For a trinomial in the form $$Aa^2 + Ba + C$$, first identify the values of A, B, and C. Then, calculate the product of A and C.

$$A = 4$$

$$B = 3$$

$$C = -27$$

Calculate the product of A and C:

$$A \times C = 4 \times (-27) = -108$$

**step2 Find two numbers that satisfy the conditions**

Next, we need to find two numbers that multiply to the product $$A \times C$$ (which is -108) and add up to the middle coefficient B (which is 3). Let's list pairs of factors of 108 and see which pair has a difference of 3 (since their product is negative and sum is positive, one factor will be positive and the other negative, and the larger absolute value will be positive).

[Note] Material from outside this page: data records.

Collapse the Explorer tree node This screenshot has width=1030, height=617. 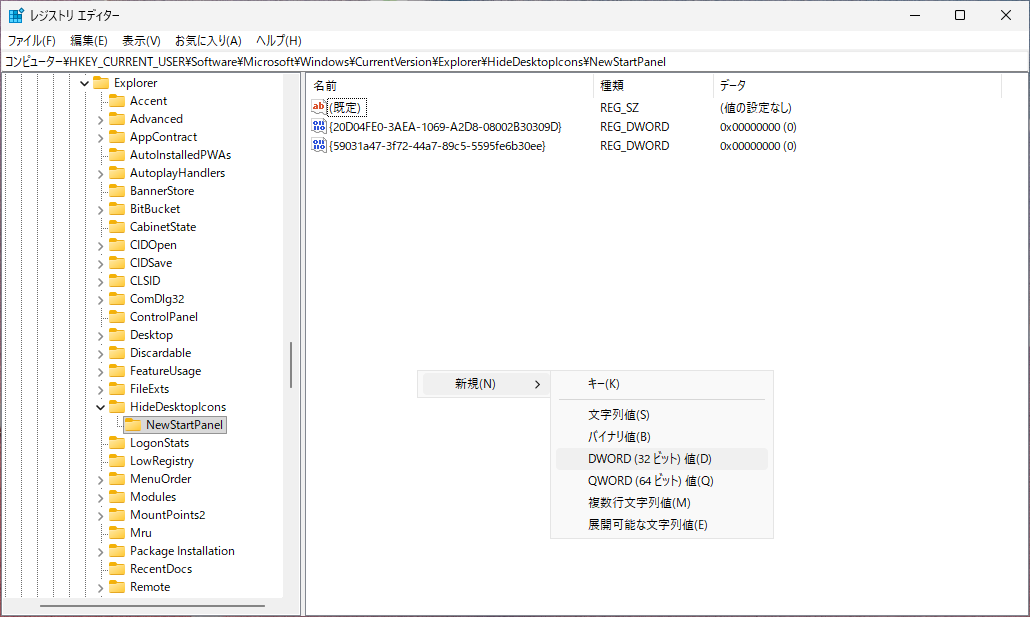point(84,83)
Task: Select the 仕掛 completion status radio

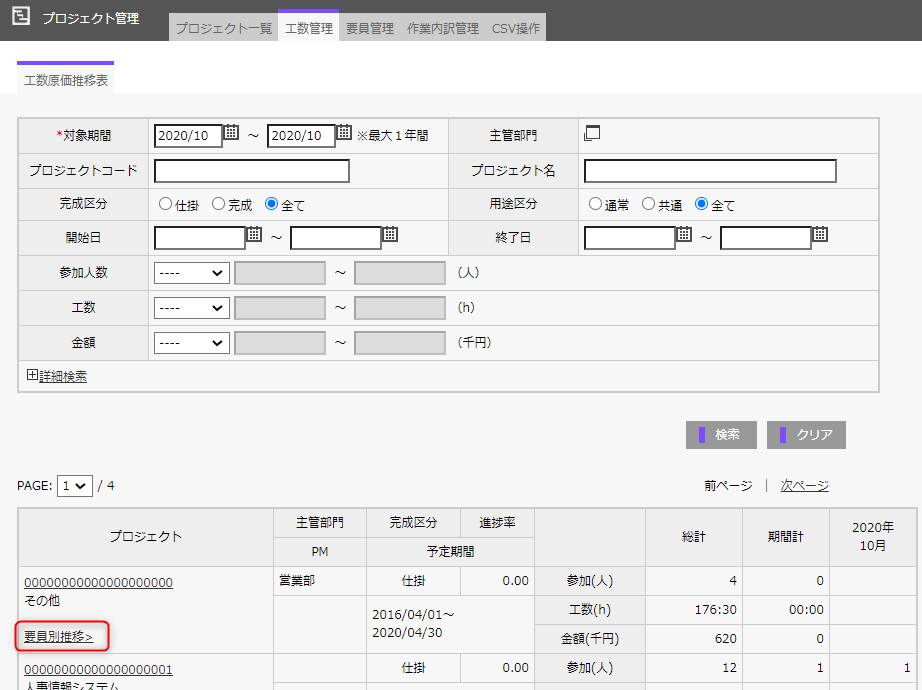Action: tap(166, 204)
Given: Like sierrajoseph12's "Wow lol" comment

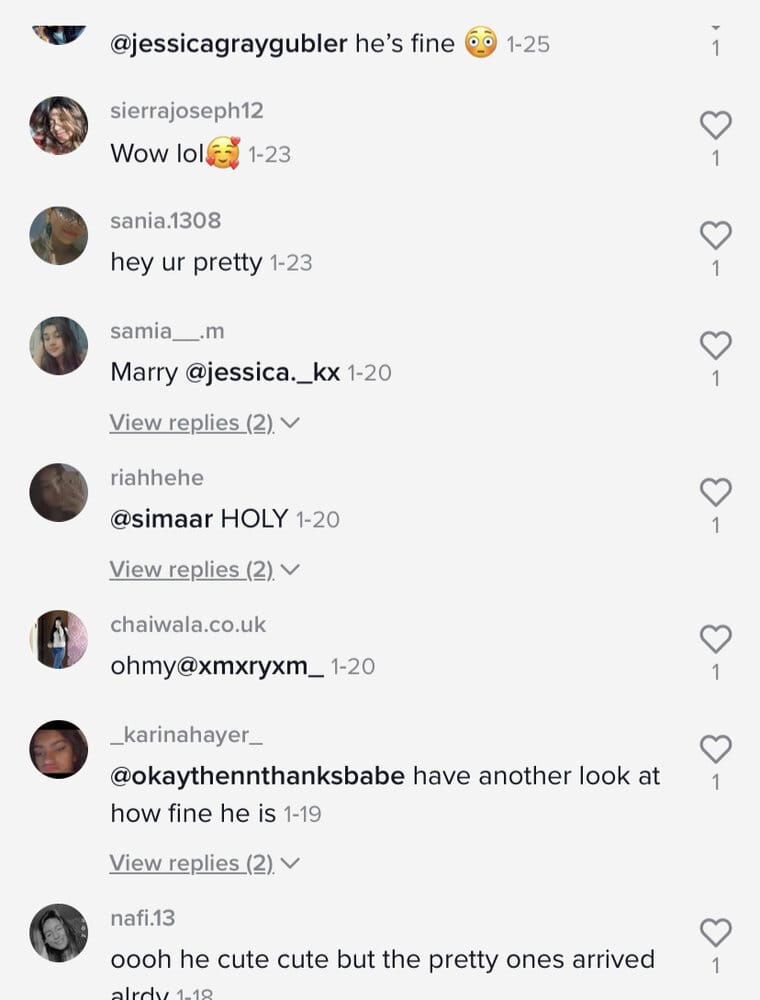Looking at the screenshot, I should coord(715,125).
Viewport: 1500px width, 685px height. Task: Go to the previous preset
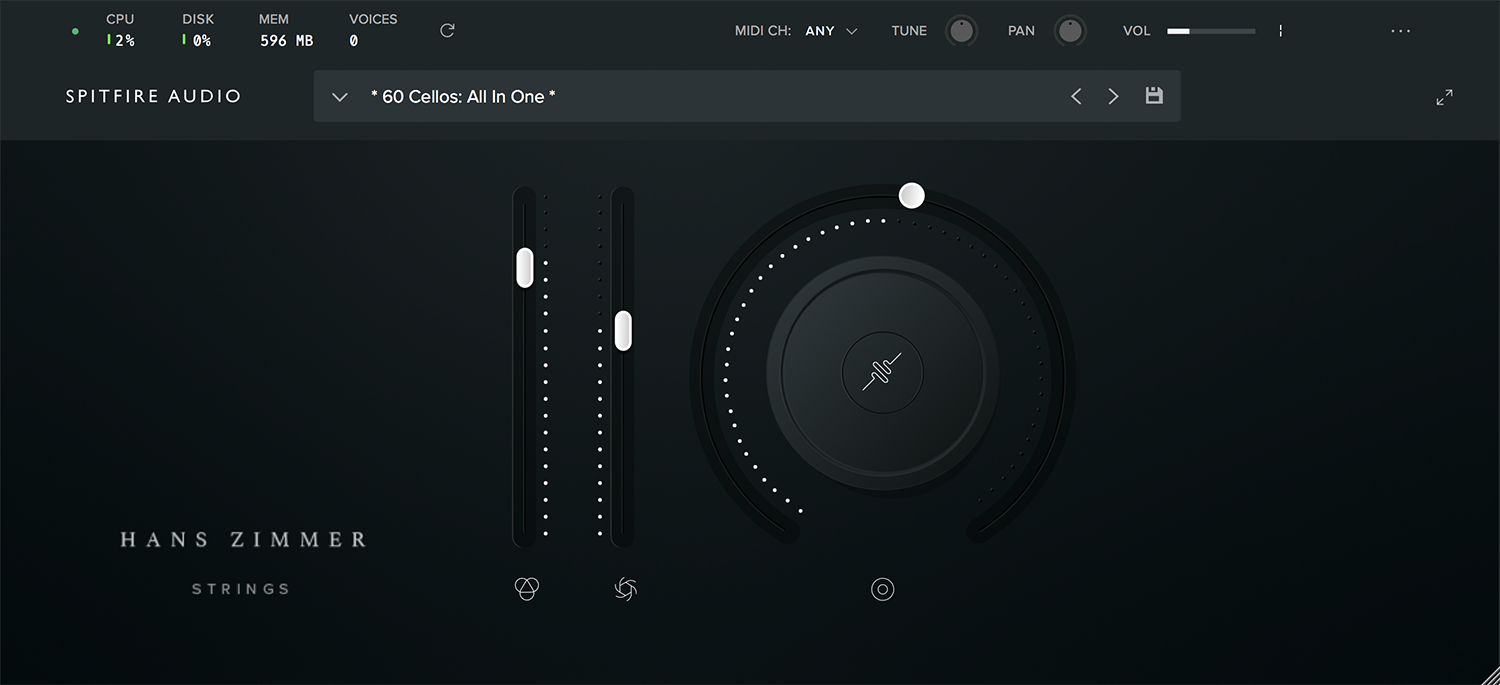click(x=1076, y=96)
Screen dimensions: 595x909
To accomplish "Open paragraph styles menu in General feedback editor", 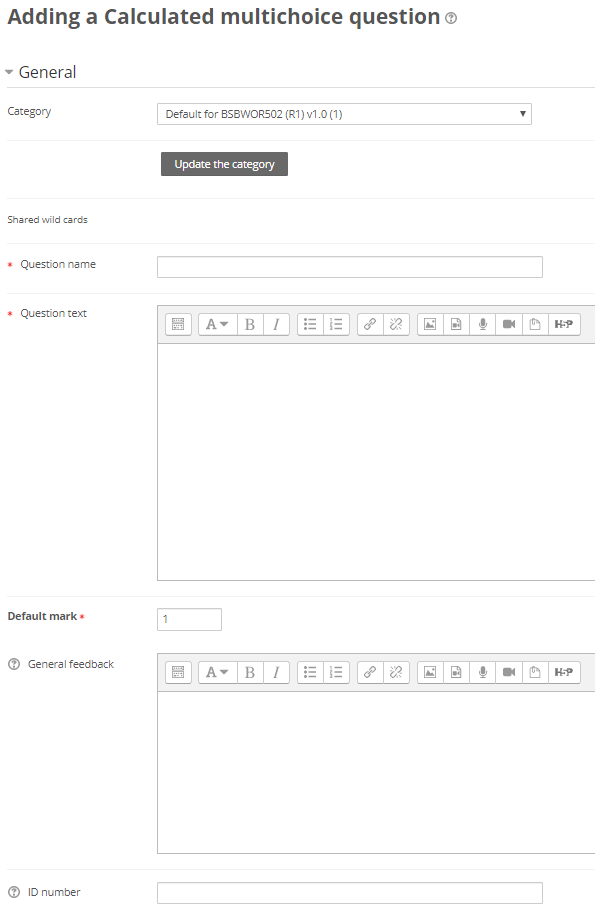I will (217, 672).
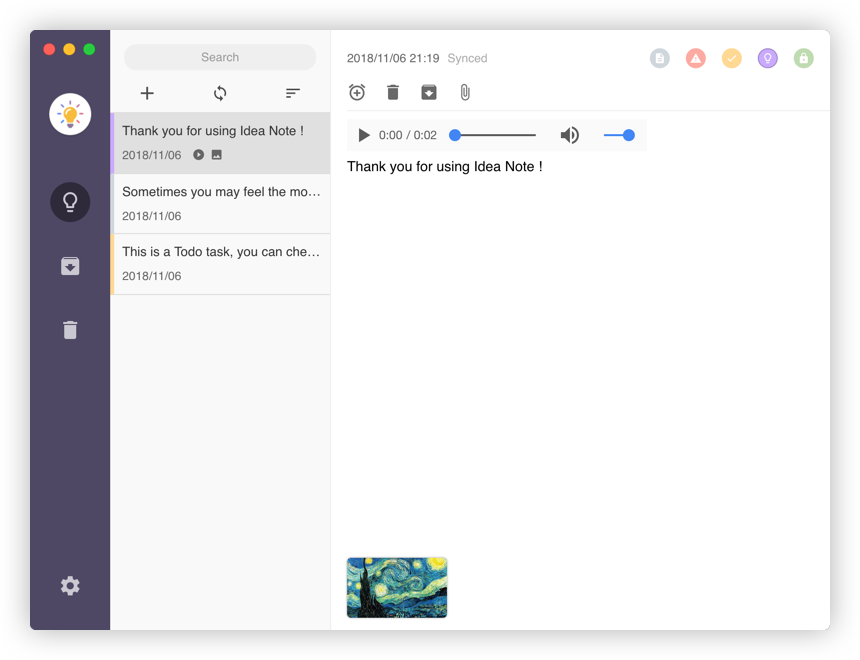Screen dimensions: 860x660
Task: Toggle the yellow checkmark todo tag
Action: click(732, 58)
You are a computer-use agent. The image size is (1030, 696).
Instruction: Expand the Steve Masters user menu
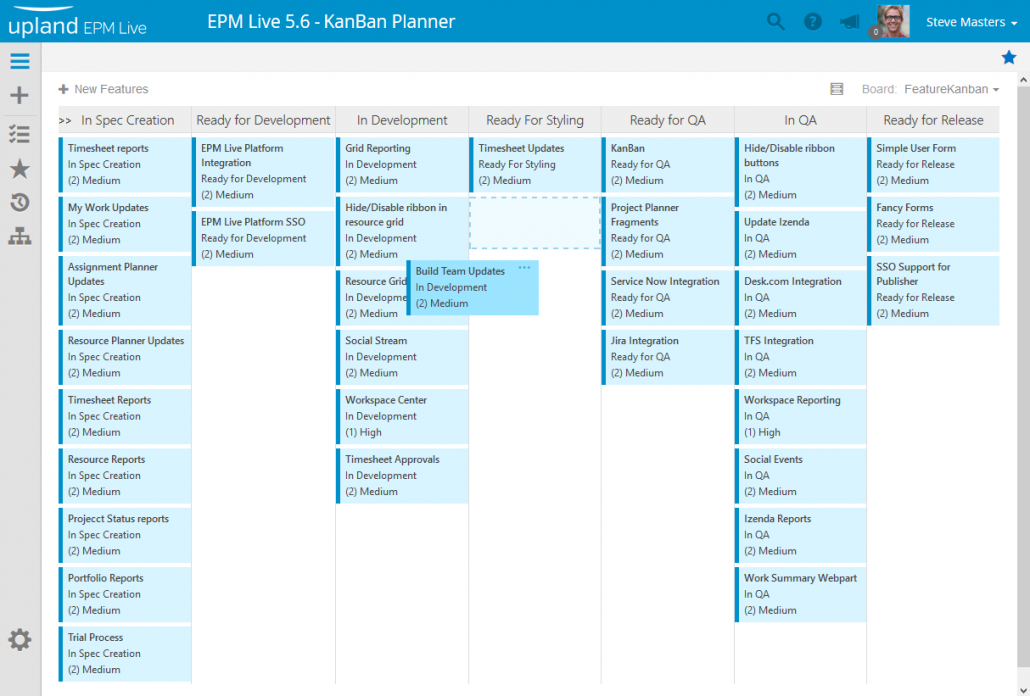(970, 22)
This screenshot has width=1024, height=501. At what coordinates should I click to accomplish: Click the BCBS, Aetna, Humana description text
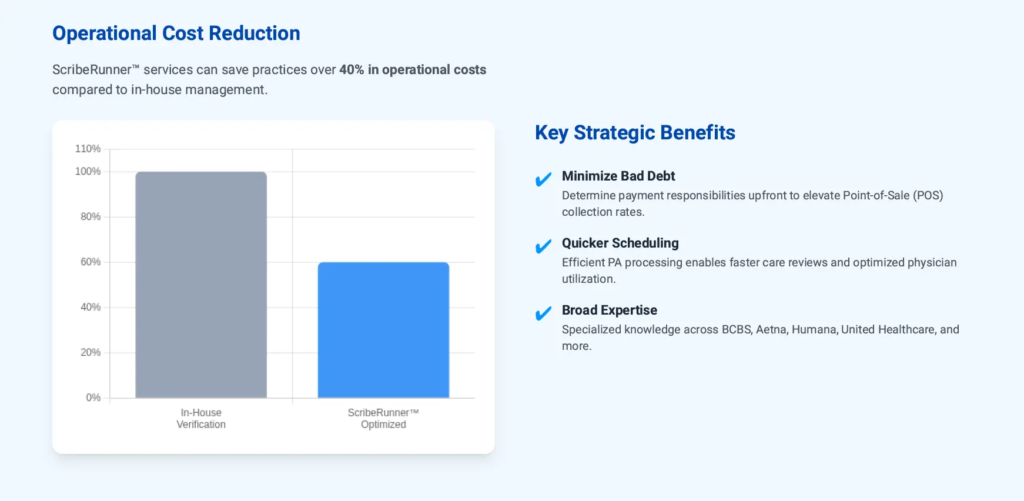tap(760, 337)
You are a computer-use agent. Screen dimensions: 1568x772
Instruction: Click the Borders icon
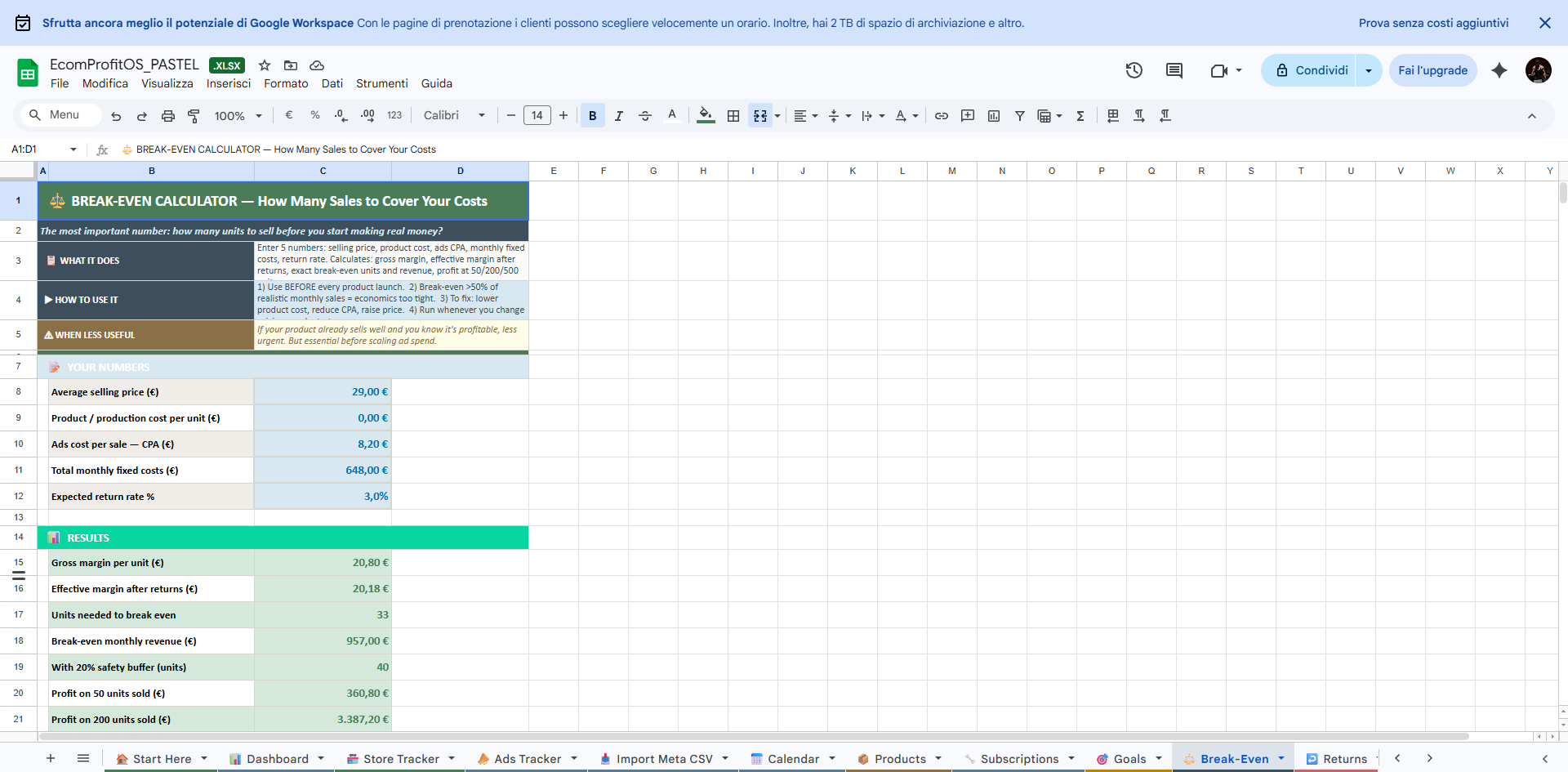(x=733, y=116)
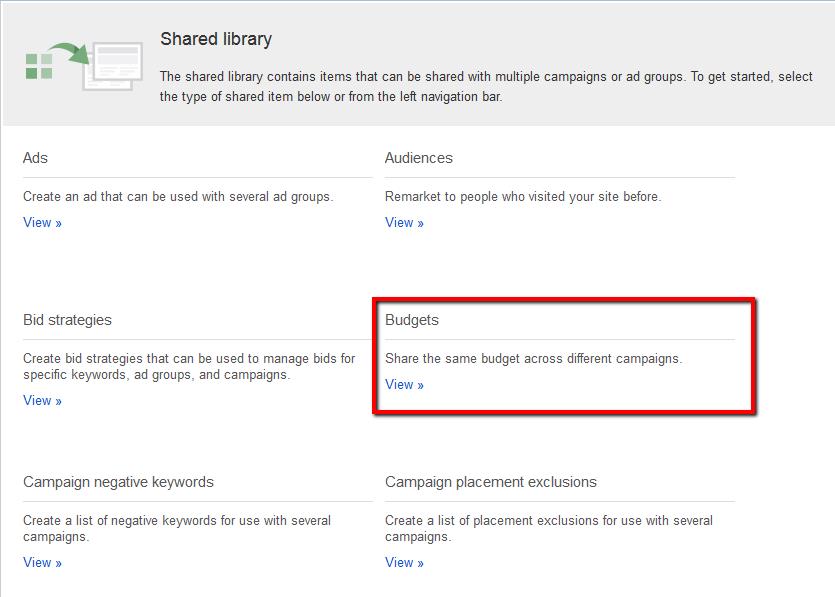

Factors of 108: (1, 108), (2, 54), (3, 36), (4, 27), (6, 18), (9, 12)

We are looking for two numbers that sum to 3. The pair (12, -9) satisfies both conditions:

$$12 \times (-9) = -108$$

$$12 + (-9) = 3$$

**step3 Rewrite the middle term using the two numbers**

Rewrite the trinomial by replacing the middle term ($$3a$$) with the two numbers found in the previous step (12a and -9a). This process is known as splitting the middle term.

$$4a^{2}+3a - 27$$

$$4a^{2}+12a - 9a - 27$$

**step4 Factor by grouping**

Now, group the first two terms and the last two terms, and factor out the greatest common factor (GCF) from each group. Then, factor out the common binomial.

$$(4a^{2}+12a) + (-9a - 27)$$

Factor out the GCF from the first group ($$4a^2 + 12a$$):

$$4a(a + 3)$$

Factor out the GCF from the second group ($$-9a - 27$$):

$$-9(a + 3)$$

Now, combine the factored groups. Notice that $$(a + 3)$$ is a common binomial factor.

$$4a(a + 3) - 9(a + 3)$$

$$(a + 3)(4a - 9)$$

Alternative answer

Answer: $(a + 3)(4a - 9)$ Explain
This is a question about factoring trinomials . The solving step is:

1. We need to break down the trinomial $4a^2 + 3a - 27$ into two smaller parts that multiply together, like $(?a + ?)(?a + ?)$.
2. First, let's look at the $4a^2$. The two ways to get $4a^2$ by multiplying are $1a \times 4a$ or $2a \times 2a$.
3. Next, let's look at the last number, $-27$. The pairs of numbers that multiply to $-27$ are $(1, -27)$, $(-1, 27)$, $(3, -9)$, and $(-3, 9)$.
4. Now, we need to try different combinations of these numbers in our binomials so that when we multiply them out, we get $4a^2 + 3a - 27$. We're looking for the combination where the "outside" multiplication and the "inside" multiplication add up to the middle term, which is $3a$.
5. Let's try putting $(1a \text{ and } 4a)$ as our first terms.
So, we have $(a \quad ?)(4a \quad ?)$.
6. Let's try the pair $(3, -9)$ for the last terms.
If we put $(a + 3)(4a - 9)$:
- Multiply the "outside" terms: $a \times (-9) = -9a$
- Multiply the "inside" terms: $3 \times 4a = 12a$
- Add them together: $-9a + 12a = 3a$.
7. Aha! This $3a$ matches the middle term in our original problem!
8. So, the factored form is $(a + 3)(4a - 9)$.